YOUR TASK:
Rewrite the passage from the article on reading the source code of life that begins at the words "Welcome to Part" and stops after "required some introspection.", substituting "workflow" for "pipeline".

Reading the Source Code of Life
Generated using MidJourney

Reading the Source Code of Life

Welcome to Part I of a multi-part #DIYgenomics project. Here, I build upon my previous article and present a #machinelearning-based variant calling pipeline to annotate and predict genetic variants in my own genome. My goal is to read and analyze my genetic "source code", which is constantly "interpreted" and "executed" by the molecular machinery in my cells. This code execution drives the biological processes that define who I am, so of course I am quite excited to see what is under the hood. But the decision to do this required some introspection.

The Pandora's Box: Facing Uncomfortable Truths

I had to weigh the pros and cons of sequencing my entire genome, because having such a deep knowledge can potentially come at a great cost. It can open a Pandora's Box of uncomfortable truths that can profoundly impact one's life, and there is no going back.

Screenshot grounding data:
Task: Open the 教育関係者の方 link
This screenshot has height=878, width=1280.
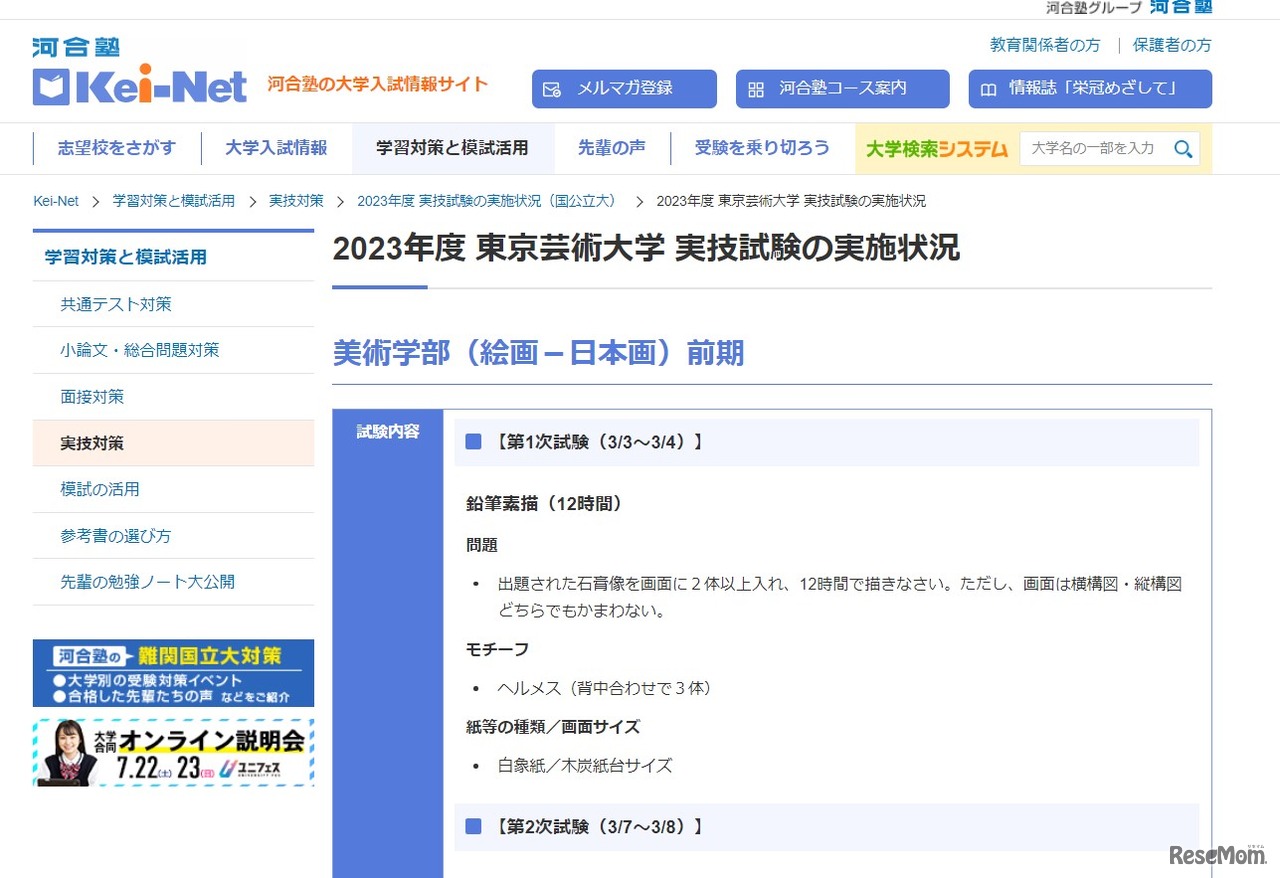Action: pos(1044,45)
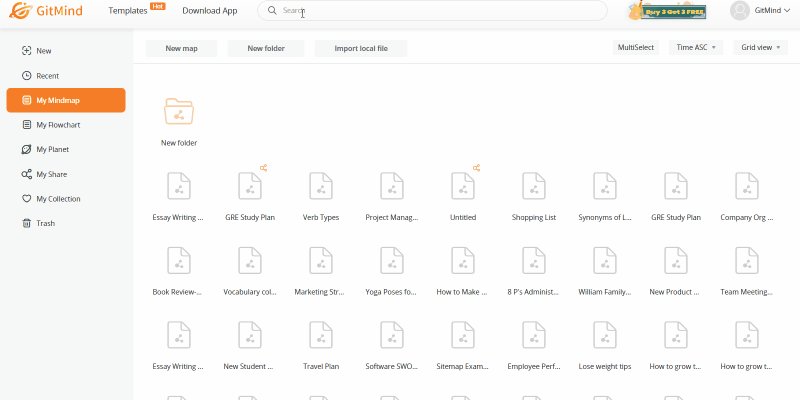
Task: Expand the Grid view dropdown
Action: [x=760, y=48]
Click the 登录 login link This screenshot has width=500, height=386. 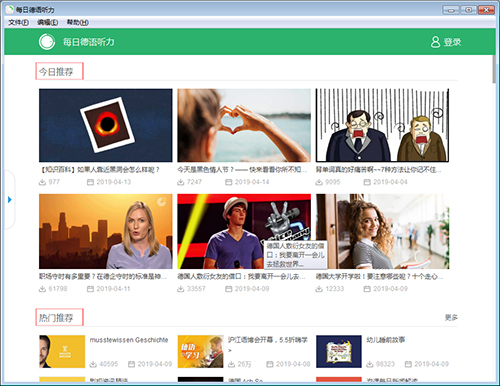[452, 42]
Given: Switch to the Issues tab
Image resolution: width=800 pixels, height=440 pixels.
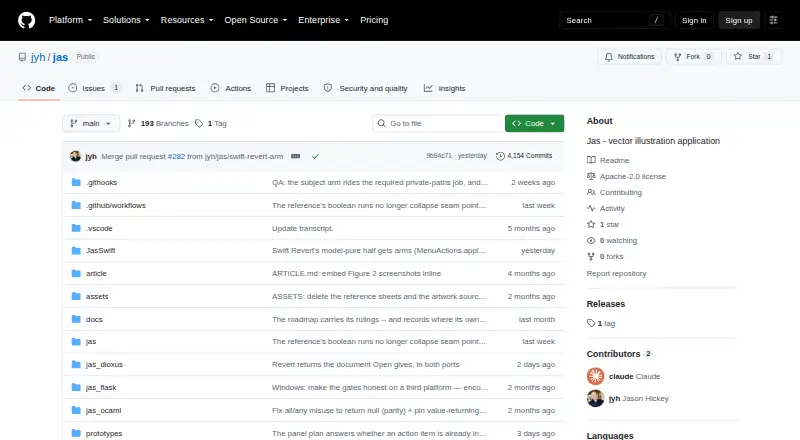Looking at the screenshot, I should 94,88.
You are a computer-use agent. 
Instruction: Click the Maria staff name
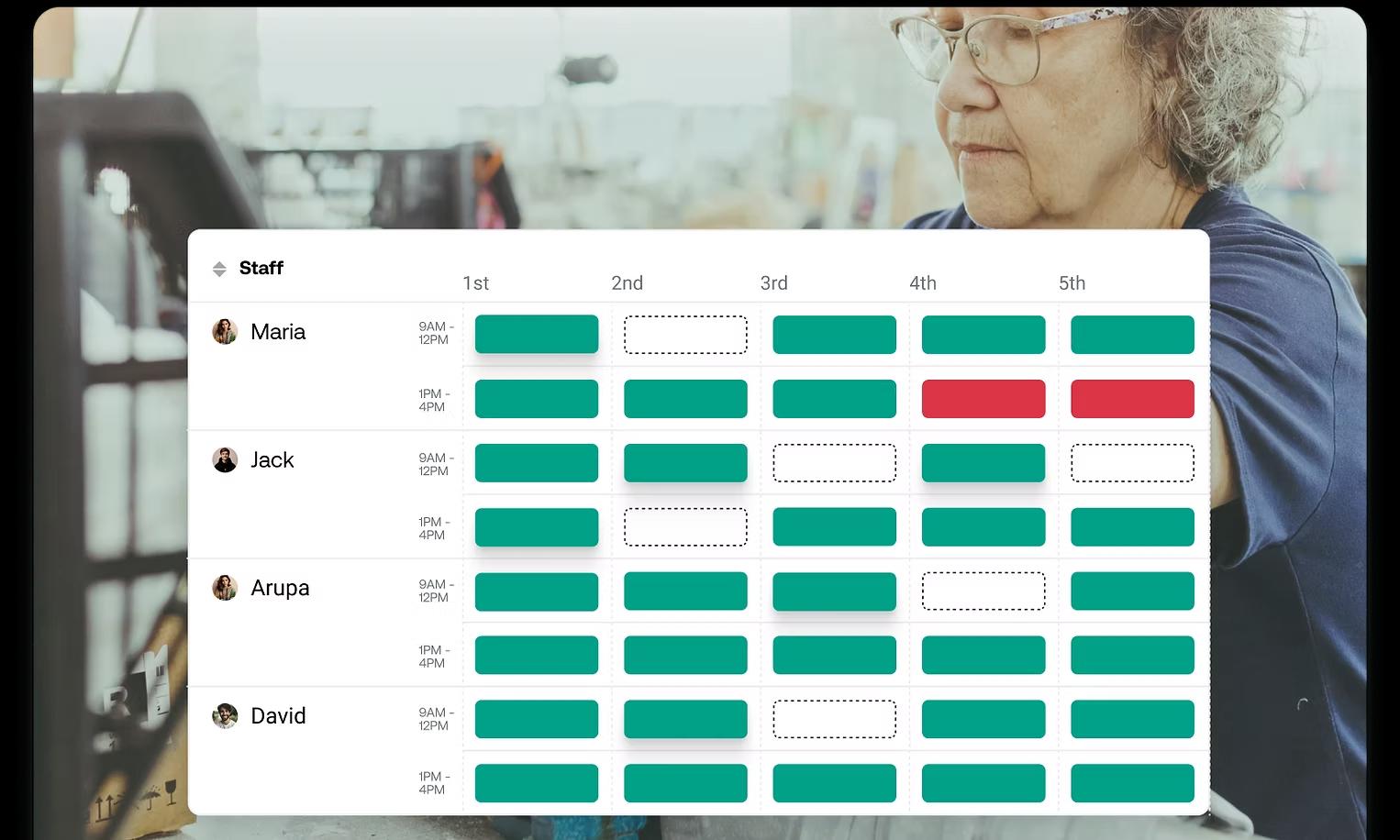pos(278,332)
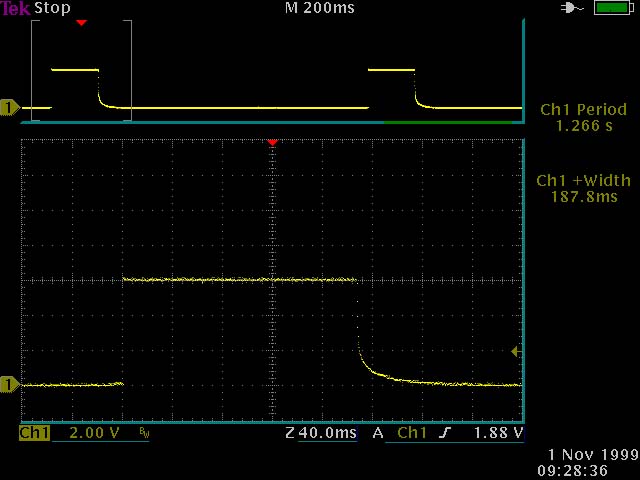The image size is (640, 480).
Task: Click the green battery level icon
Action: 609,8
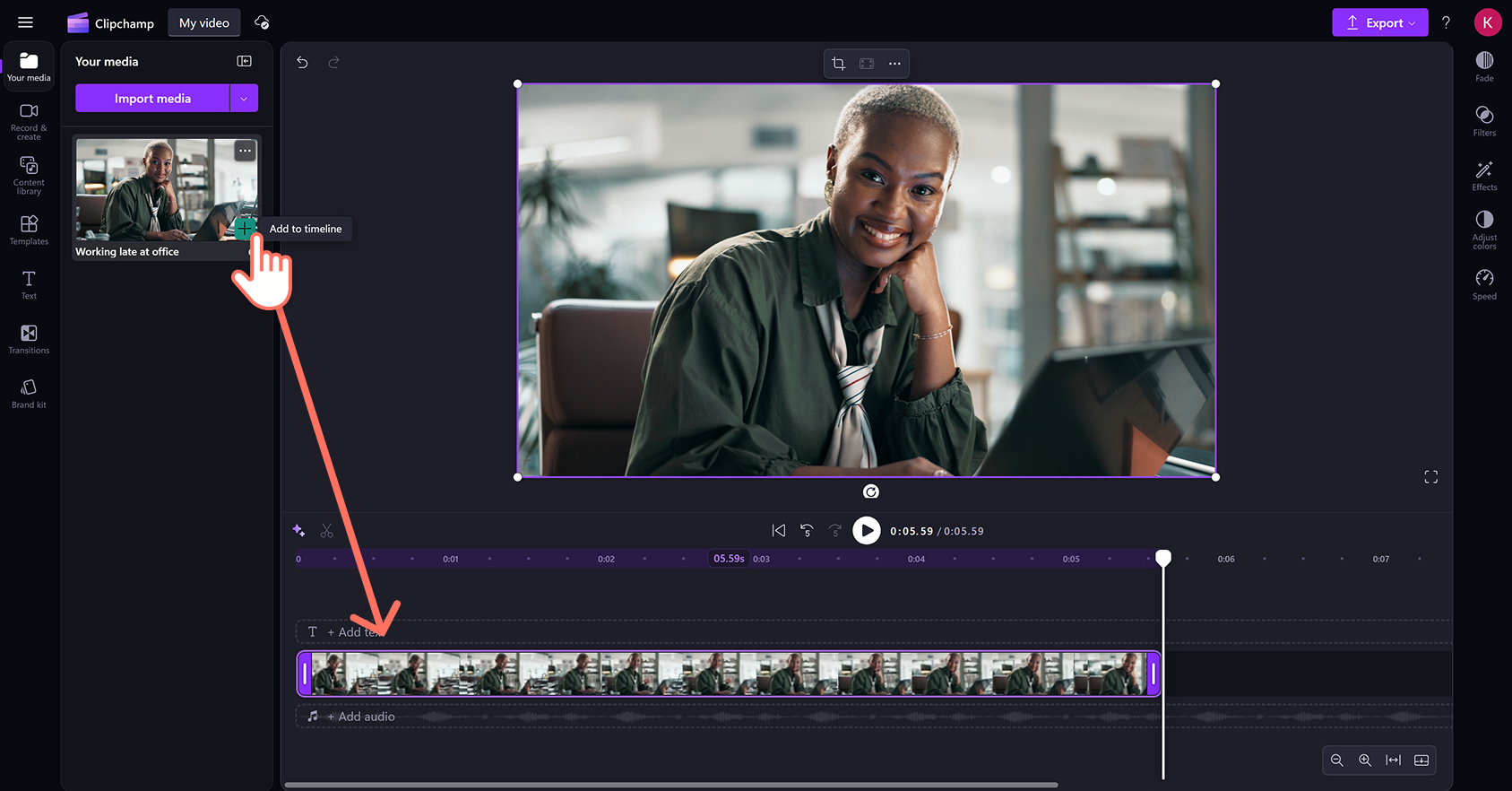Open the Filters panel
The image size is (1512, 791).
tap(1484, 121)
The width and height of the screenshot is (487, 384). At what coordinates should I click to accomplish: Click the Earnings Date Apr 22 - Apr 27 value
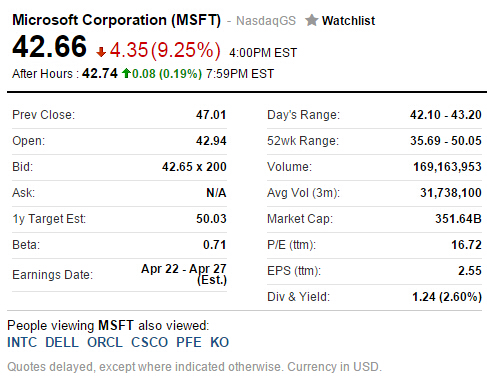pos(184,274)
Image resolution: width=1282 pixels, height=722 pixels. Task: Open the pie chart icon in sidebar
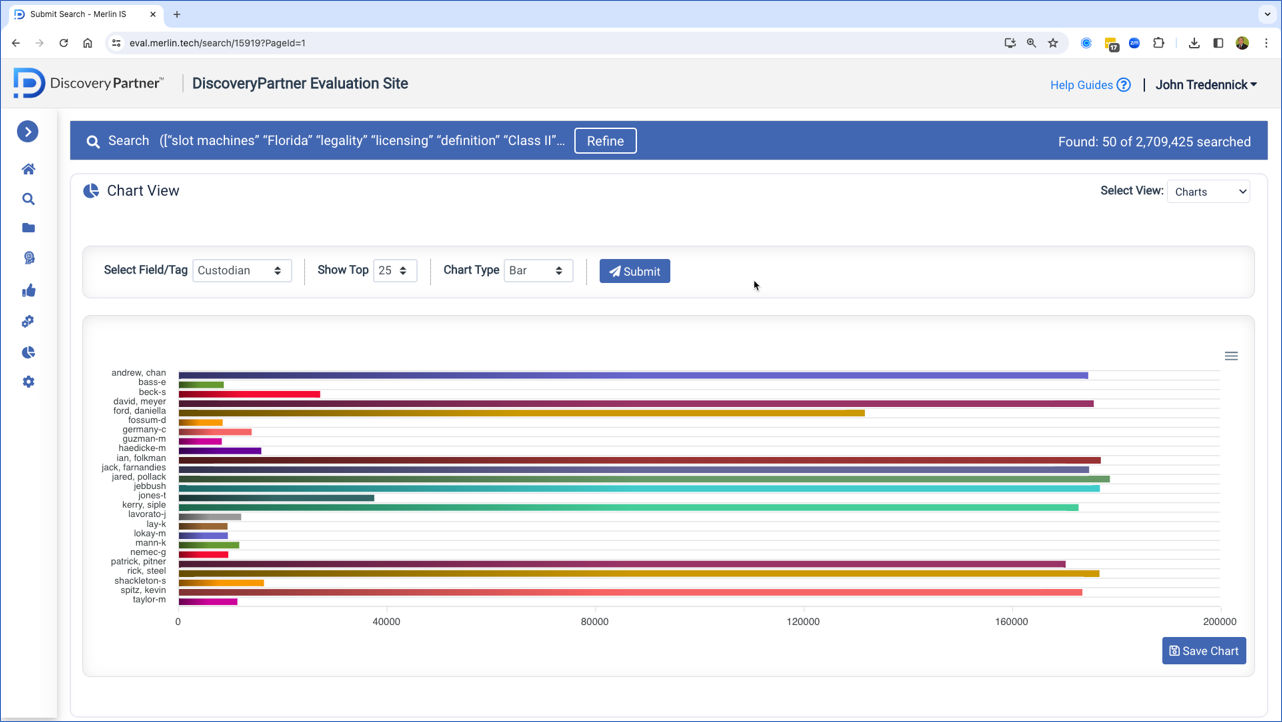click(28, 352)
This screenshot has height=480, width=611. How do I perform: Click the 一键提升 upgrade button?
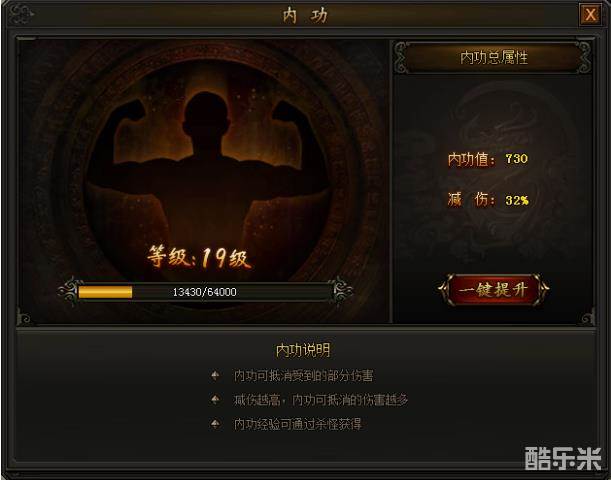tap(494, 289)
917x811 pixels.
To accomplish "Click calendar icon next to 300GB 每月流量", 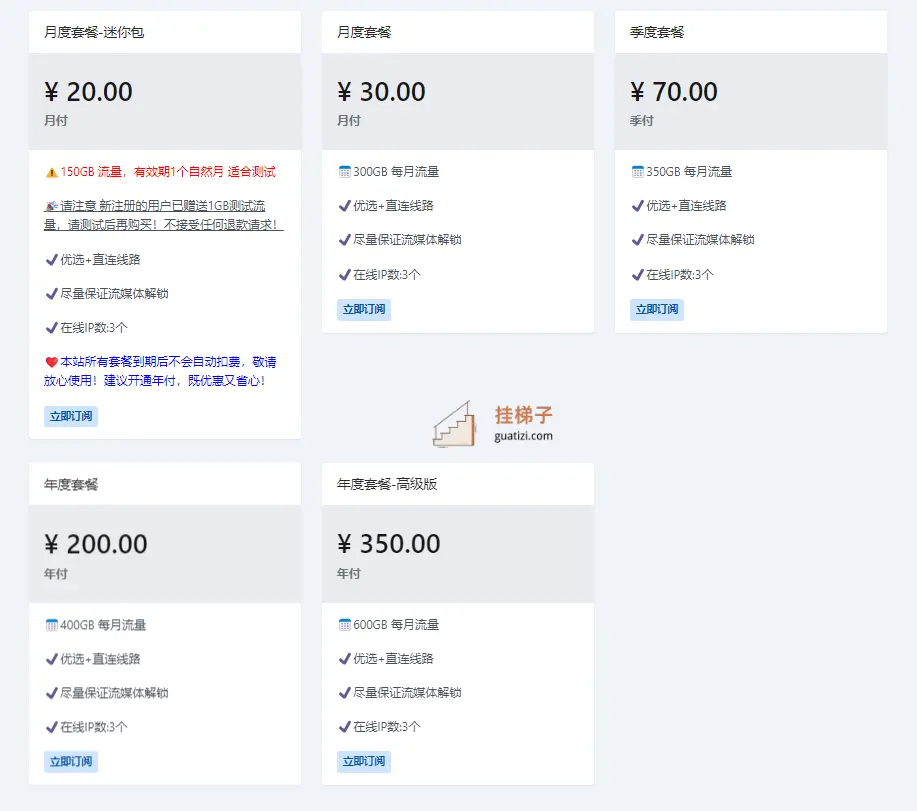I will (344, 172).
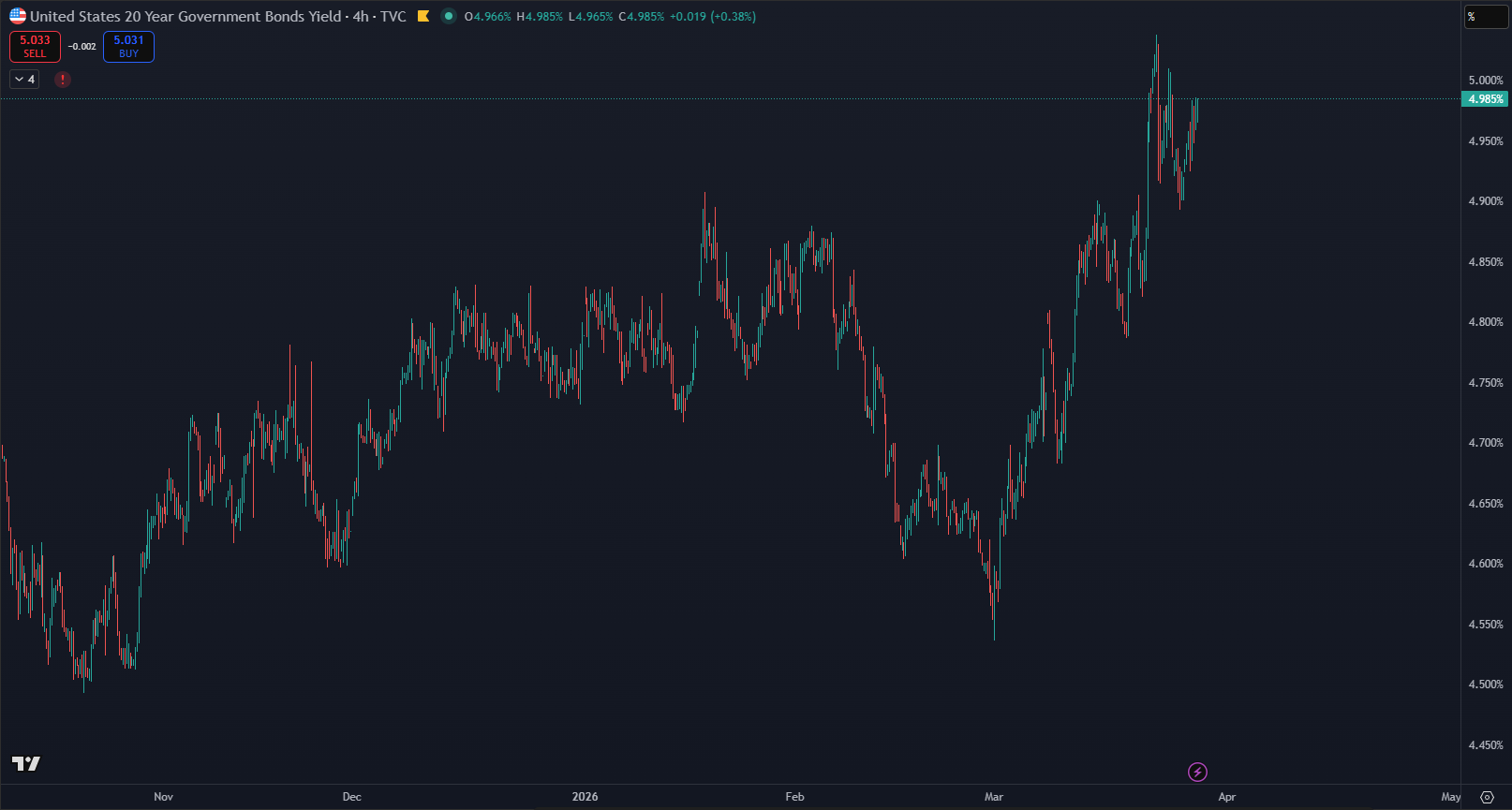The width and height of the screenshot is (1512, 810).
Task: Click the 2026 label on time axis
Action: point(585,797)
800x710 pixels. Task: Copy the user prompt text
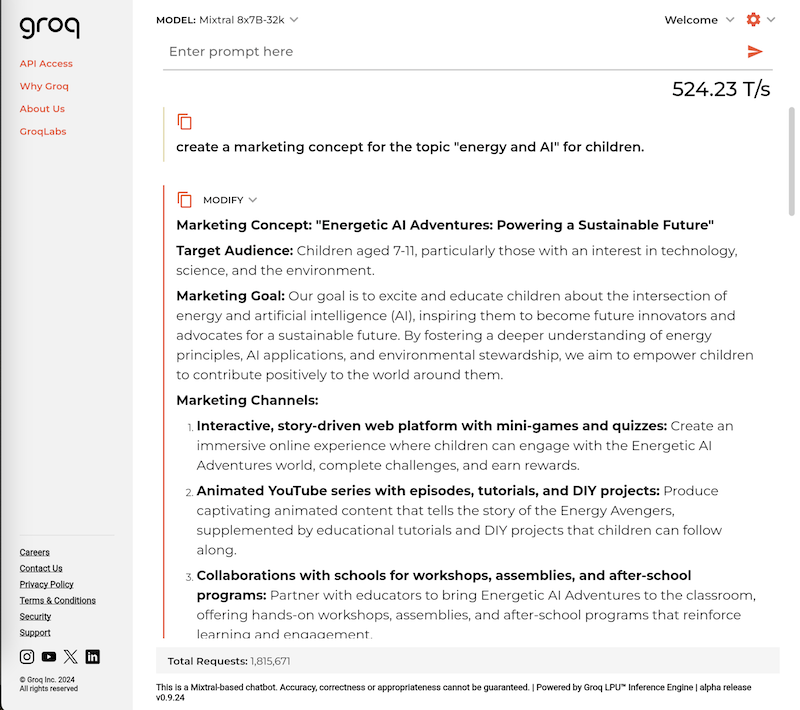point(184,121)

ANSWER TO THE EXERCISE:
Welcome to Part I of a multi-part #DIYgenomics project. Here, I build upon my previous article and present a #machinelearning-based variant calling workflow to annotate and predict genetic variants in my own genome. My goal is to read and analyze my genetic "source code", which is constantly "interpreted" and "executed" by the molecular machinery in my cells. This code execution drives the biological processes that define who I am, so of course I am quite excited to see what is under the hood. But the decision to do this required some introspection.